QCDs are especially valuable for retirees who take the standard deduction and wouldn’t benefit from itemizing charitable gifts. The distribution counts toward your required minimum distribution for the year, so you satisfy two obligations at once. The key requirement is that the funds must go directly from your IRA custodian to the charity. If the money hits your bank account first, even briefly, it’s taxable income and the QCD treatment is lost. This approach doesn’t involve appreciated assets or cash in the traditional sense, but for retirees comparing their options, it’s often the most tax-efficient way to give.
Cash is the better choice when you don’t hold appreciated assets, when your gift is relatively small, when you want the higher 60% AGI ceiling, or when you’re a non-itemizer looking to use the new $1,000/$2,000 deduction. Cash also wins on simplicity: no appraisals, no Form 8283 complications, and no risk of a valuation dispute.

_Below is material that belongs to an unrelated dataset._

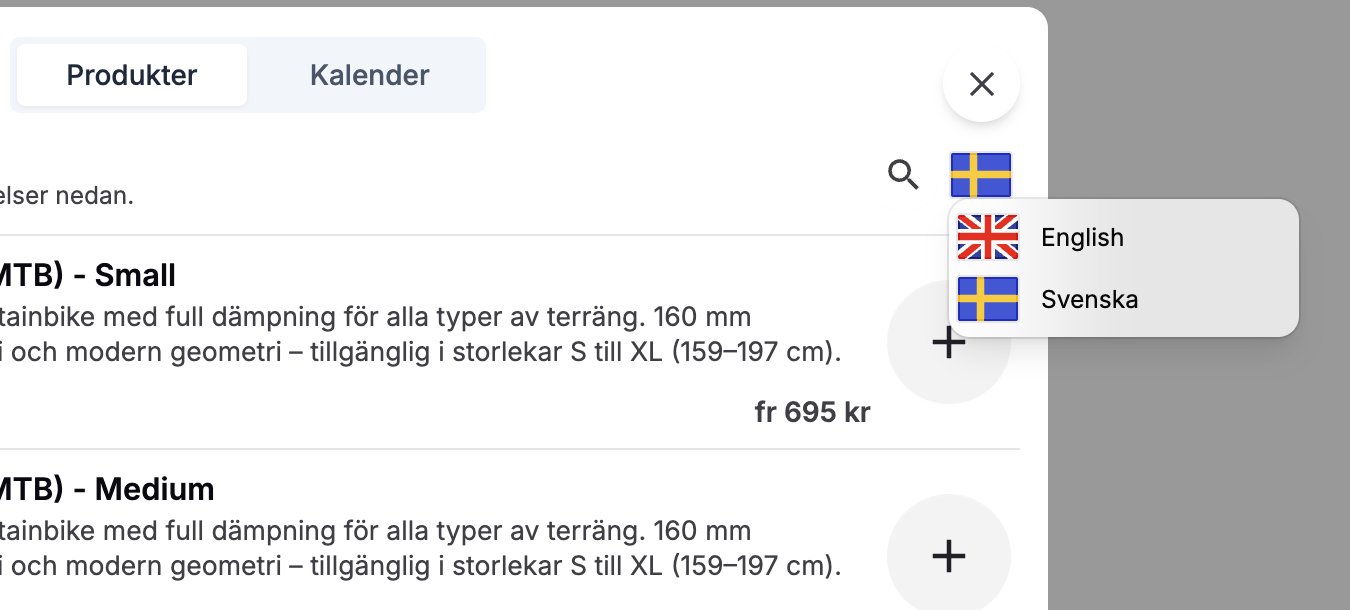
Task: Toggle the Swedish flag language selector
Action: coord(980,175)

Appreciated assets win when you hold investments with large unrealized gains and you’re already itemizing. The capital gains tax you avoid is a benefit cash donations can never replicate. A stock with $50,000 in unrealized gain donated directly could save you $7,500 or more in capital gains tax on top of the income tax deduction. The lower AGI ceiling and extra paperwork are real costs, but for the right asset, the math isn’t close.
The worst move is selling an appreciated asset, paying the capital gains tax, and then donating the cash proceeds. You end up with less money going to the charity and a smaller net tax benefit. If you’re going to give and you own something that’s appreciated significantly, donate the asset itself.